I do think that's part of it. But I think there's also something simpler at play: it's fun.

Persona forces you into a series of choices — hard choices, because you know that, say, choosing to spend time with Chihaya over Hifumi means you might not be able to complete Hifumi’s story. (I didn’t!) The choice can be agonizing, but ultimately, that's what games are about. Gaming is an interactive medium. Changing the outcome through your actions is why we play games. Facing a choice, thinking strategically about what matters and taking a gamble that you've picked the right choice – that's part of the fun of playing games.

Metaphor, while a superb game by virtually any other metric, lacks this tension. Recently, I’ve written about the benefits of offering players more choices, because the stories you make are always more powerful than the stories you’re told. Here though, you have more than enough time to do everything, so it doesn’t really matter what you choose to do. When you have the time to make every choice, there are no hard choices.

These aren’t the only games to demonstrate this principle. Think of the Halo series, where you can only carry two different guns. It forces players to make hard choices about how they want to play: do you want to keep a sniper rifle to pick enemies off at a distance, or a shotgun to get up close? It’d be easier to carry a gun for every occasion, but Halo forces you to come up with a plan.

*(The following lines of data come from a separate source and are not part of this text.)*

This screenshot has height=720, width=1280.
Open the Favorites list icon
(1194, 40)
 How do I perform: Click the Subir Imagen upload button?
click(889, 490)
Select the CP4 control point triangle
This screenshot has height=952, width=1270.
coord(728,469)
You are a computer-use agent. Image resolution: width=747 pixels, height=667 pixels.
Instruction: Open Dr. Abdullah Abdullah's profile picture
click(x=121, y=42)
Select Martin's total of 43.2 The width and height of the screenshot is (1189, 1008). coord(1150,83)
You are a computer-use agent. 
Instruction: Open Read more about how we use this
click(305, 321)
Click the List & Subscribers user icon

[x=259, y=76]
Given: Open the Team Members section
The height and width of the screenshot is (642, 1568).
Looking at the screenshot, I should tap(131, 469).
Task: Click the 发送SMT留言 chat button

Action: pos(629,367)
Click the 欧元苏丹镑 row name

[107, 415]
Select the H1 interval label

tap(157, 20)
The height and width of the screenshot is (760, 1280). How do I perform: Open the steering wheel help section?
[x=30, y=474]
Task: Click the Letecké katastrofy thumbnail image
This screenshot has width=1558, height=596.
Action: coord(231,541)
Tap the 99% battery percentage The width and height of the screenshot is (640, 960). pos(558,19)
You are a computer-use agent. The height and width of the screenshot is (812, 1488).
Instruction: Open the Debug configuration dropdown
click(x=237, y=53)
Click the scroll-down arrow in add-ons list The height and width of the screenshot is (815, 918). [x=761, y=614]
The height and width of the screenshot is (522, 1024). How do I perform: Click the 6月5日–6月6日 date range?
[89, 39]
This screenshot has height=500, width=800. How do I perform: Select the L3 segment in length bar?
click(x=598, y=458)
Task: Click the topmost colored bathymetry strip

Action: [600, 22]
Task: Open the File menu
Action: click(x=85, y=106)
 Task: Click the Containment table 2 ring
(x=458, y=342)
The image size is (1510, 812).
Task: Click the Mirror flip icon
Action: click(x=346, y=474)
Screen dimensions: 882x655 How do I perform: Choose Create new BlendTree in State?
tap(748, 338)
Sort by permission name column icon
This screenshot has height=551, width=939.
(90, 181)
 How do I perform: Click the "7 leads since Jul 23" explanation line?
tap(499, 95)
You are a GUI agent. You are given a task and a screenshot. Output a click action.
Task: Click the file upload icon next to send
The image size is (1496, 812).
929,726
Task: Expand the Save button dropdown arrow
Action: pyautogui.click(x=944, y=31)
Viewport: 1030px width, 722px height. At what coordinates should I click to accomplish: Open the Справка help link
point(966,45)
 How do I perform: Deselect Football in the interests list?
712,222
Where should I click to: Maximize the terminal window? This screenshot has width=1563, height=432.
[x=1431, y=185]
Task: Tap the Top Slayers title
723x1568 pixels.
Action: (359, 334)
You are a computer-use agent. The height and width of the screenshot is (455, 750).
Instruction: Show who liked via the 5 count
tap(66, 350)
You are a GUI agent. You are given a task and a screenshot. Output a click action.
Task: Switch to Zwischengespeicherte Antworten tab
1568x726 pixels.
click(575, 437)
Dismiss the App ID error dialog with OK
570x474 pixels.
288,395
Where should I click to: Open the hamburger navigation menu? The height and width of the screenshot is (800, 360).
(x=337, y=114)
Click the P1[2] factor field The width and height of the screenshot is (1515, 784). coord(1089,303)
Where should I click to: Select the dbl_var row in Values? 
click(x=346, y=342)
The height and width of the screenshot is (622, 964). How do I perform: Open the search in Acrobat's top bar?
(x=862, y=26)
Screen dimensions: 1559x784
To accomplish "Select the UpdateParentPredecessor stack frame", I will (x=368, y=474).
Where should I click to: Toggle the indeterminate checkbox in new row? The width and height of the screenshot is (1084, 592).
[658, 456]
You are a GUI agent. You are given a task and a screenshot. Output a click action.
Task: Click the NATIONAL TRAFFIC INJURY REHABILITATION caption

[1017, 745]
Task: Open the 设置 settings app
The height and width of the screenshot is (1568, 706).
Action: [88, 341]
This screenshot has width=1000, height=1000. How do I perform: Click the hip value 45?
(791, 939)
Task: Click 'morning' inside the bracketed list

Another example comes from the Dead Rising series. The Xbox 360 original tasked players with rescuing people across a zombie-infested mall. It had a notoriously limited save system; there were no checkpoints or auto-saves, only manual save points littered sparsely around the map. Players had to constantly weigh up the risks of pushing ahead without saving to perform a time-sensitive rescue — or making the long trek to a save point, abandoning that one survivor but securing their current progress.

A screenshot from the Dead Rising Deluxe Remaster on PC.
The original Dead Rising's save system was controversial, but part of the game's charm.

The original Dead Rising’s save system was controversial at the time; years later, players still complain about it. But that save system is central to the game’s mechanics and tension. You’re supposed to agonize over whether to save your current haul of survivors or whether you can risk rescuing just one more person. In contrast, Dead Rising 3 bowed to player complaints and allowed you to save anywhere. It wasn’t received as well as the original; it lacked the tension and jeopardy that the series was known for. It just wasn't as fun.

As a veteran of Persona, if you’d told me in advance that I wouldn’t have to worry about getting everything done in Metaphor, I’d have been overjoyed. It’s exactly what I wanted.

But, it turns out, it's not what I needed.